Let's look at the behavior of the factor $$k^{1/k}$$ as $$k$$ gets larger. We can calculate some values to observe the pattern:

$$1^{1/1} = 1$$
$$2^{1/2} \approx 1.414$$
$$3^{1/3} \approx 1.442$$
$$4^{1/4} \approx 1.414$$
$$10^{1/10} \approx 1.259$$
$$100^{1/100} \approx 1.047$$
$$1000^{1/1000} \approx 1.0069$$

From these calculations, we can see that as $$k$$ increases, the value of $$k^{1/k}$$ gets closer and closer to 1. This means that for very large values of $$k$$, $$k^{1/k}$$ acts almost like the number 1. Also, throughout its range, $$k^{1/k}$$ stays relatively small, never growing beyond about 1.442.

**step3 Analyzing the Behavior of the Factor $$\left(1+\frac{1}{k}\right)^{k}$$**

Next, let's examine the behavior of the factor $$\left(1+\frac{1}{k}\right)^{k}$$ as $$k$$ gets larger. Again, we can calculate some values:

$$\left(1+\frac{1}{1}\right)^{1} = 2$$
$$\left(1+\frac{1}{2}\right)^{2} = \left(\frac{3}{2}\right)^{2} = 2.25$$
$$\left(1+\frac{1}{3}\right)^{3} = \left(\frac{4}{3}\right)^{3} \approx 2.37$$
$$\left(1+\frac{1}{10}\right)^{10} \approx 2.594$$
$$\left(1+\frac{1}{100}\right)^{100} \approx 2.705$$
$$\left(1+\frac{1}{1000}\right)^{1000} \approx 2.717$$

These values show that as $$k$$ increases, the value of $$\left(1+\frac{1}{k}\right)^{k}$$ gets closer and closer to a special mathematical constant, known as Euler's number ($$e$$), which is approximately 2.718. This means that for very large values of $$k$$, $$\left(1+\frac{1}{k}\right)^{k}$$ acts almost like the number $$e$$. This factor also stays within a small, bounded range (between 2 and $$e$$).
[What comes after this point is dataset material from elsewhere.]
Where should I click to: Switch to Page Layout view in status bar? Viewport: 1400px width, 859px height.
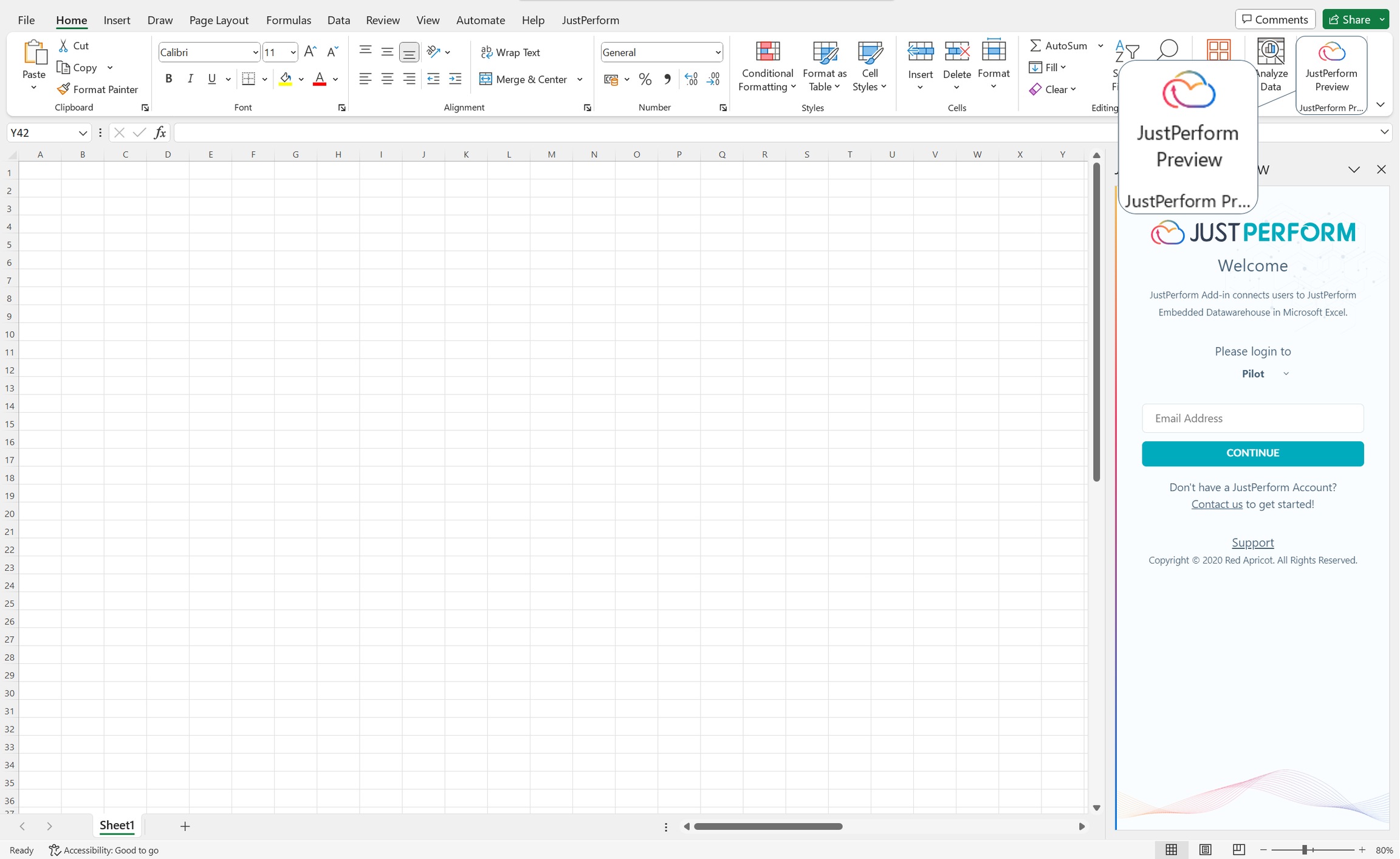click(x=1206, y=849)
**step4 Showing Convergence for the First Series: $$\sum_{k=1}^{\infty} k^{1 / k} b_{k}$$**

We know that the original series $$\sum_{k=1}^{\infty} b_{k}$$ converges, which means its terms $$b_{k}$$ eventually become extremely small. For the series $$\sum_{k=1}^{\infty} k^{1 / k} b_{k}$$, each term is formed by multiplying $$b_{k}$$ by $$k^{1/k}$$. Since $$k^{1/k}$$ approaches 1 as $$k$$ gets very large and always stays bounded (it doesn't grow infinitely large), multiplying $$b_{k}$$ by $$k^{1/k}$$ means that the new terms, $$k^{1/k} b_{k}$$, will also become extremely small at a rate similar to $$b_{k}$$. Because the factor $$k^{1/k}$$ is well-behaved and approaches a constant (1), it does not disrupt the convergence established by the $$b_{k}$$ terms. Therefore, the series $$\sum_{k=1}^{\infty} k^{1 / k} b_{k}$$ also converges.
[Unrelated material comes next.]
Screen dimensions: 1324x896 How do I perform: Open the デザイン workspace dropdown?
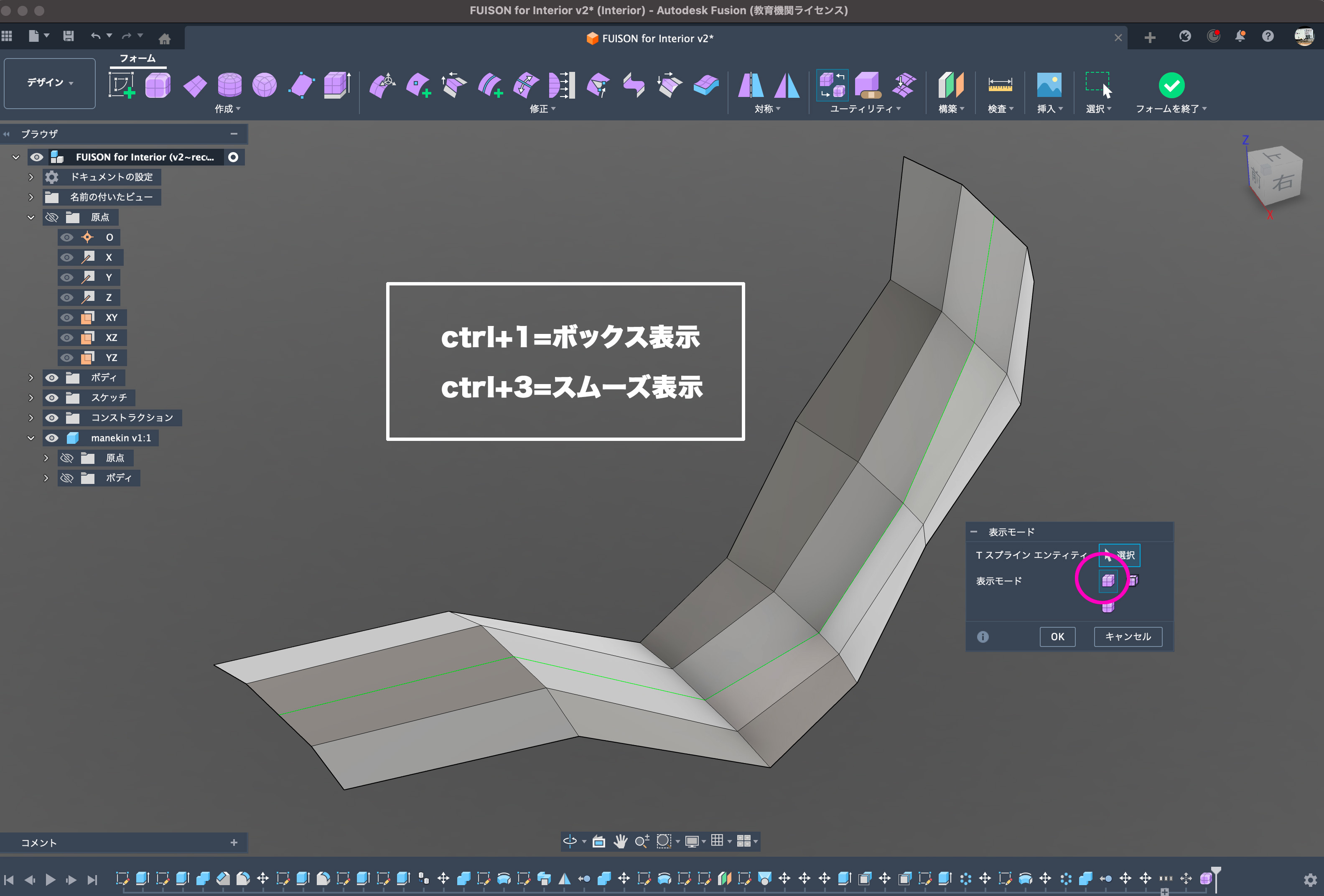coord(50,83)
**step5 Showing Convergence for the Second Series: $$\sum_{k=1}^{\infty}\left(1+\frac{1}{k}\right)^{k} b_{k}$$**

Similarly, for the series $$\sum_{k=1}^{\infty}\left(1+\frac{1}{k}\right)^{k} b_{k}$$, each term is formed by multiplying $$b_{k}$$ by $$\left(1+\frac{1}{k}\right)^{k}$$. As we saw, the factor $$\left(1+\frac{1}{k}\right)^{k}$$ approaches the constant $$e$$ (approximately 2.718) as $$k$$ becomes very large and is always bounded. When we multiply the already very small terms $$b_{k}$$ by a factor that approaches a constant number like $$e$$, the resulting terms, $$\left(1+\frac{1}{k}\right)^{k} b_{k}$$, will also become very small. Just like how multiplying each term of a finite sum by a constant changes the sum by that constant factor but doesn't make it infinite, multiplying terms of a convergent infinite sum by a factor that approaches a constant also results in a convergent sum. Hence, the series $$\sum_{k=1}^{\infty}\left(1+\frac{1}{k}\right)^{k} b_{k}$$ also converges.